Question

In Exercises $$31-36,$$ solve the equation in the specified interval.$$\tan x=2.5$$ $$0 \leq x \leq 2 \pi$$

Answer

**step1 Identify the nature of the equation and interval**

The problem asks us to solve a trigonometric equation involving the tangent function. We need to find all values of $$x$$ that satisfy the equation $$\tan x = 2.5$$ within the specified interval from $$0$$ to $$2\pi$$ radians, inclusive.

$$\tan x = 2.5$$

Interval: $$0 \leq x \leq 2 \pi$$

**step2 Find the first solution using the inverse tangent function**

Since $$2.5$$ is a positive value, we know that the tangent function is positive in the first and third quadrants. We can find the principal value (the angle in the first quadrant) by using the inverse tangent function, also known as arctan.

$$x_1 = \arctan(2.5)$$

This value, $$x_1$$, is an angle in the first quadrant (between $$0$$ and $$\frac{\pi}{2}$$ radians). This angle is clearly within our given interval $$0 \leq x \leq 2 \pi$$.
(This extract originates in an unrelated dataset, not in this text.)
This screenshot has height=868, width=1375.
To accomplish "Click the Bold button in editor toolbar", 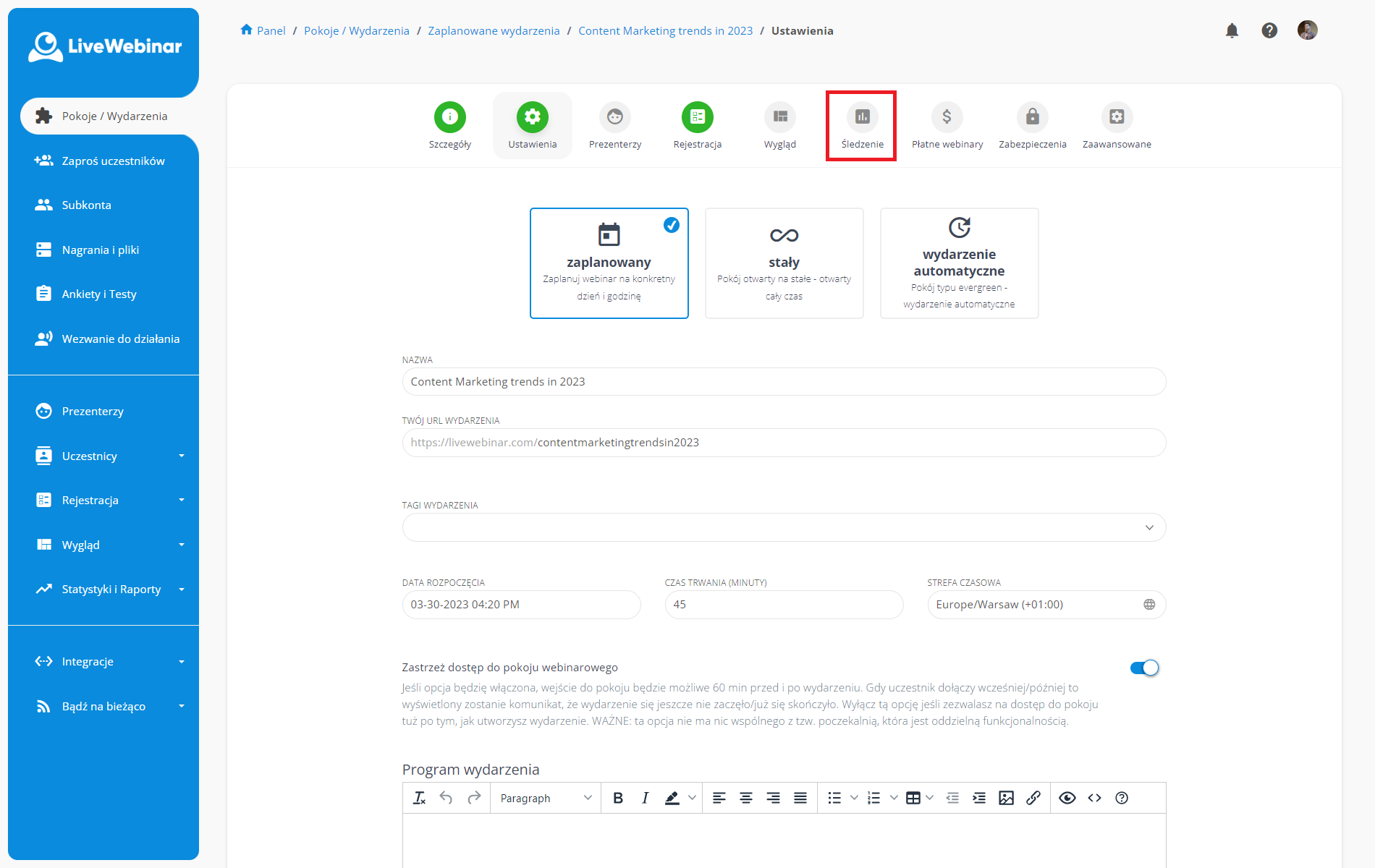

**step3 Find the second solution within the given interval using the periodicity of tangent**

The tangent function has a period of $$\pi$$. This means that if we have a solution $$x$$, then $$x + n\pi$$ (where $$n$$ is any integer) will also be a solution. Since tangent is positive in the first and third quadrants, and we found the first quadrant solution $$x_1 = \arctan(2.5)$$, the next solution where tangent is positive is in the third quadrant. This can be found by adding $$\pi$$ to our first solution.

$$x_2 = x_1 + \pi$$

$$x_2 = \arctan(2.5) + \pi$$

This value, $$x_2$$, is an angle in the third quadrant (between $$\pi$$ and $$\frac{3\pi}{2}$$ radians). Since $$\frac{3\pi}{2} < 2\pi$$, this solution is also within our given interval $$0 \leq x \leq 2 \pi$$.

**step4 Check for additional solutions within the interval**

We need to determine if there are any more solutions within the interval $$0 \leq x \leq 2 \pi$$. If we add another $$\pi$$ to the second solution ($$\arctan(2.5) + \pi + \pi = \arctan(2.5) + 2\pi$$), the angle would be greater than $$2\pi$$, placing it outside the specified interval. If we subtract $$\pi$$ from the first solution ($$\arctan(2.5) - \pi$$), the angle would be negative, which is also outside the interval. Therefore, the two solutions we found are the only ones within the specified range.

Alternative answer

Answer: x ≈ 1.190 radians, x ≈ 4.332 radians Explain
This is a question about finding angles using the tangent function. The tangent function is positive in the first and third quadrants, and it repeats every π radians (or 180 degrees). . The solving step is:

1. First, we need to find the basic angle whose tangent is 2.5. We use the "arctan" (or tan⁻¹) button on a calculator for this. When I type `arctan(2.5)` into my calculator, I get approximately `1.190` radians. This is our first answer, because it's between 0 and 2π (specifically, it's in the first quadrant). So, `x1 ≈ 1.190`.

2. Next, we remember that the tangent function is positive in two places: the first quadrant (which we just found) and the third quadrant. Also, the tangent function has a pattern that repeats every π radians (like 180 degrees). So, to find the angle in the third quadrant, we can just add π to our first answer.
`x2 = x1 + π`
`x2 ≈ 1.190 + 3.14159` (since π is about 3.14159)
`x2 ≈ 4.33159` radians.

3. We need to make sure our answers are in the given range, which is from 0 to 2π (2π is about 6.283 radians).
- `1.190` is definitely between 0 and 6.283. So, that's a good answer!
- `4.332` (rounded) is also definitely between 0 and 6.283. So, that's another good answer!

4. If we tried to add another π to `4.332`, we would get `4.332 + 3.14159 ≈ 7.473`, which is bigger than 2π (6.283), so we stop there. We only have two answers.